Although mothers and fathers may grieve the death of their child differently, their hearts are crumpled up, stomped on and mangled all the same, and we need to normalize this. Today. Right here, right now, on Father’s Day. My heart is damaged for me, but it throbs in pain far more for my husband and every other bereaved father grieving in silence due to the stigmatization toxic masculinity has brought on. What a sad day it is when society creates an image of how one ought to be, and its hold oppresses a man in mourning.

We talk about the grieving mother, but how can we forget the father? Why are we dismissing the one who brought his grief to work with him in those early days, because this world stops for no tragedy? When did we forget long nights spent making funeral arrangements for his child alongside his mother too? Though he smiles, inside he grieves deeply and sincerely. Time will have moved on, but he will have stayed. He appears whole, but just beneath the shallow surface of that exterior, whole pages of his life’s story have been ripped out before they had a chance to be written.

On the morning my own daughter died, I rode with the EMTs to the hospital with my daughter in the ambulance. As the paramedics started running out our front door, they said one parent could ride along, and I didn’t give my husband a glimpse of an opportunity before I started running toward the ambulance.

My mom was already at our house to stay with our older children while we went to the hospital, and she still remembers my husband caving to the floor and sobbing the deepest, saddest sobs before coming to the hospital.

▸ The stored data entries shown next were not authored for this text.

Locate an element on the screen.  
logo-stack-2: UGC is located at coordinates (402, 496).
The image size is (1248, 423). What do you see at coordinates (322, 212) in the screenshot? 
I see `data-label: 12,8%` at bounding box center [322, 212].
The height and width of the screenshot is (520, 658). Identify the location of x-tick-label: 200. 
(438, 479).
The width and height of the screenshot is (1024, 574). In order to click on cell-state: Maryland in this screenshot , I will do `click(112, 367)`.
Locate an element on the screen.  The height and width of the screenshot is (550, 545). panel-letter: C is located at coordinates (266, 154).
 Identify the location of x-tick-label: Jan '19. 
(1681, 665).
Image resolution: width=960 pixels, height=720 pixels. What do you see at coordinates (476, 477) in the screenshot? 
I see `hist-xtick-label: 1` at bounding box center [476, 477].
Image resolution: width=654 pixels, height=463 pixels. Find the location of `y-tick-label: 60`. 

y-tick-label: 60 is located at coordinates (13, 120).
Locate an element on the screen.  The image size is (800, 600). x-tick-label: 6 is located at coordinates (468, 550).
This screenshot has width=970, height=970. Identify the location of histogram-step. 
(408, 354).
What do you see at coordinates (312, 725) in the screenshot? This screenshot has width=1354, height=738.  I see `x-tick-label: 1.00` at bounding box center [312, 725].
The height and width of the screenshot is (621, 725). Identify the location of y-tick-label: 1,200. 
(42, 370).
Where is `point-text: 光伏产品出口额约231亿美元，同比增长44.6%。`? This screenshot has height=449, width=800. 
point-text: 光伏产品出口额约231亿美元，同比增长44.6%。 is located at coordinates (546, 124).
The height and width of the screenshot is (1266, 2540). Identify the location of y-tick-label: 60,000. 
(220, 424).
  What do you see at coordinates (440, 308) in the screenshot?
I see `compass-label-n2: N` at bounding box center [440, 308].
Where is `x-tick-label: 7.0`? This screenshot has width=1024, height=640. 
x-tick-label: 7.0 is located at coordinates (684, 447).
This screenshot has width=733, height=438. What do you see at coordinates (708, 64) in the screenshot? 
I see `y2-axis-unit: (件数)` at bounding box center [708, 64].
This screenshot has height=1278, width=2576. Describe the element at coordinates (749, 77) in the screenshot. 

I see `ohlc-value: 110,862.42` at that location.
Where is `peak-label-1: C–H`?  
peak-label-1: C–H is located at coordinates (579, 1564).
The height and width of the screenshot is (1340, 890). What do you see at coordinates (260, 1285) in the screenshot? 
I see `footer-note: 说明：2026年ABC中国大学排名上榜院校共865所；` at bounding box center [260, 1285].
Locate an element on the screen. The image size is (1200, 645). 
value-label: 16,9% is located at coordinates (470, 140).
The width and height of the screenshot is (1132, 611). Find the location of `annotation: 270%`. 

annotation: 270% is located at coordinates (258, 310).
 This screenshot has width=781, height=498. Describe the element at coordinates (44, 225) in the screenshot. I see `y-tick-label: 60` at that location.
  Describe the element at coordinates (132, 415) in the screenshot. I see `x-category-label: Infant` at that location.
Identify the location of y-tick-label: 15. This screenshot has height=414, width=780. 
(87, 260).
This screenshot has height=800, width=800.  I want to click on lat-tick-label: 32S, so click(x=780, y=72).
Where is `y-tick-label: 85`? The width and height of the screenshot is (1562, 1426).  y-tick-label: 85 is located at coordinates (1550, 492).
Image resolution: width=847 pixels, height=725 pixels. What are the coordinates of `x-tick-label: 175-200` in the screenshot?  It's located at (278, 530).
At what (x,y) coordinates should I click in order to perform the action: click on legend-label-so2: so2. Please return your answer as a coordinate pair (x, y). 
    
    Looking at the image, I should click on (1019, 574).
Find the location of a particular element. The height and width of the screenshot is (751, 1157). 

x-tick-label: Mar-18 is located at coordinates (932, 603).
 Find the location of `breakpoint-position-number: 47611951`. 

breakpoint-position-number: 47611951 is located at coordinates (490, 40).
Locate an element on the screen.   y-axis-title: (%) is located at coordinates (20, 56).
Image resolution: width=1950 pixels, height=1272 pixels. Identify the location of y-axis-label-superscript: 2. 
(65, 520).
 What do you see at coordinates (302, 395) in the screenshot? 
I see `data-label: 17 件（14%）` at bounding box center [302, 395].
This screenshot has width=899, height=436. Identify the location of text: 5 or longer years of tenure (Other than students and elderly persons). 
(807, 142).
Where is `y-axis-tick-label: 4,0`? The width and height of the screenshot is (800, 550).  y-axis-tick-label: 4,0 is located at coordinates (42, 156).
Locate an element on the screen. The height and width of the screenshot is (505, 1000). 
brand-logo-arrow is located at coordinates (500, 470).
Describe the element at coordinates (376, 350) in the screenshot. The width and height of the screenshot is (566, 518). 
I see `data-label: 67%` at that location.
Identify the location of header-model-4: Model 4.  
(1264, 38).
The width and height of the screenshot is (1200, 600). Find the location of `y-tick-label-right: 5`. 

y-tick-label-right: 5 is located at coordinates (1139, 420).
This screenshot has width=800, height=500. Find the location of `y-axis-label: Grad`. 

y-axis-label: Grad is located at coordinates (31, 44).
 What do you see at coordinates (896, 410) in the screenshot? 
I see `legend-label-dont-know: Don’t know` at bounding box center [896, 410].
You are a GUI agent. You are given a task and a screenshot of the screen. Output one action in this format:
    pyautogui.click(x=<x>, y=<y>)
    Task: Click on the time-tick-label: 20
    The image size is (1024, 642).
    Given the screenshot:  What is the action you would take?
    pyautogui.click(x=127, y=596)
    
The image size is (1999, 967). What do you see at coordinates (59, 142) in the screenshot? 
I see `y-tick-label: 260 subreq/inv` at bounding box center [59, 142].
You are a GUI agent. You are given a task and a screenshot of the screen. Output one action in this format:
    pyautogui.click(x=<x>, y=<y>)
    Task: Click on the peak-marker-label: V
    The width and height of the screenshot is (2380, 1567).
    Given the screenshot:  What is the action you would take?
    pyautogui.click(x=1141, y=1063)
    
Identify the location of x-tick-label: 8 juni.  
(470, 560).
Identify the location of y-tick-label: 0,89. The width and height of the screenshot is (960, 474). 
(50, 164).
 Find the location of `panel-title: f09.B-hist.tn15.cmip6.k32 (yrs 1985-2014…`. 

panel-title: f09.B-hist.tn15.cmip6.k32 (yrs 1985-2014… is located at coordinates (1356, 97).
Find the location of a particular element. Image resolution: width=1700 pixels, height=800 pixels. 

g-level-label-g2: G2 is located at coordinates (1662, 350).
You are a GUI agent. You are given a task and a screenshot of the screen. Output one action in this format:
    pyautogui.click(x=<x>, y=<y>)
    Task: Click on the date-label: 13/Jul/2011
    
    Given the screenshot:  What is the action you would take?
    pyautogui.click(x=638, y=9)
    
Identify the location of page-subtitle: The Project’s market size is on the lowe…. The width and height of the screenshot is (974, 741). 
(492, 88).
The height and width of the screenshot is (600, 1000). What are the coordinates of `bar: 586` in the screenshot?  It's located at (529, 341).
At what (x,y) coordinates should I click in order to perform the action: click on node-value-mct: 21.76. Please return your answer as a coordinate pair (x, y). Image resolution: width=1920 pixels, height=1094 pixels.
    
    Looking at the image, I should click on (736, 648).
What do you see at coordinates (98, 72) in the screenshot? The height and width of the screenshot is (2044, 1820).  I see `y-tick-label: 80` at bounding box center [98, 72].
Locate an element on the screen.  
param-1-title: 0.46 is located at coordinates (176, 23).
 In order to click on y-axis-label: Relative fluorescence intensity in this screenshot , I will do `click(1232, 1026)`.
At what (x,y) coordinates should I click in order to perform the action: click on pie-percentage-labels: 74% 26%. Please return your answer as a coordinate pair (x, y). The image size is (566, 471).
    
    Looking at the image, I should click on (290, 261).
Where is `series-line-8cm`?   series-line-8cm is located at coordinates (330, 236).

It was the cry you make when you know your child is dead, but you’d been holding back your emotions because your wife still had some small hope. He knew I needed it, even if it were just a few minutes’ worth.

I don’t know what it’s like to be a grieving father on Father’s Day, but I find those tangled into this unlucky club to be the strongest and most admirable men out there. And if this is you, I don’t know why the world falls so short at acknowledging your hurt.

It will never be okay that something so unfixable and permanently tragic had to happen to your family. It’s not alright that you have to grieve on a day you are meant to celebrate and feel appreciated. These aspects and this version of your life will never be okay. But it is okay that you, yourself, were and are unable to fix what has already happened.

Courtesy of Caila Smith

It’s all right if life is not as it once was, and some days are filled with more sorrow than the others. For that is grief. You haven’t failed because your child died, and your family needs more than just outright strength to navigate the toughest days yet.

You’ve shown your strength for so long already, and you are seen. Even in the fog-filled days of acute grief, you put your own needs aside for the well-being of your entire family. It wasn’t asked of you, maybe you didn’t even want that responsibility, but you grabbed it by the reins because you are Dad.

Your child died, and it’s not okay. But you are more than the father who lost his child. Though a piece of your heart is and will always be missing, you are still you, your family is still a family, and you are still Daddy.

It’s Father’s Day, and I hope you, the Bereaved Father, know I’m thinking of you again.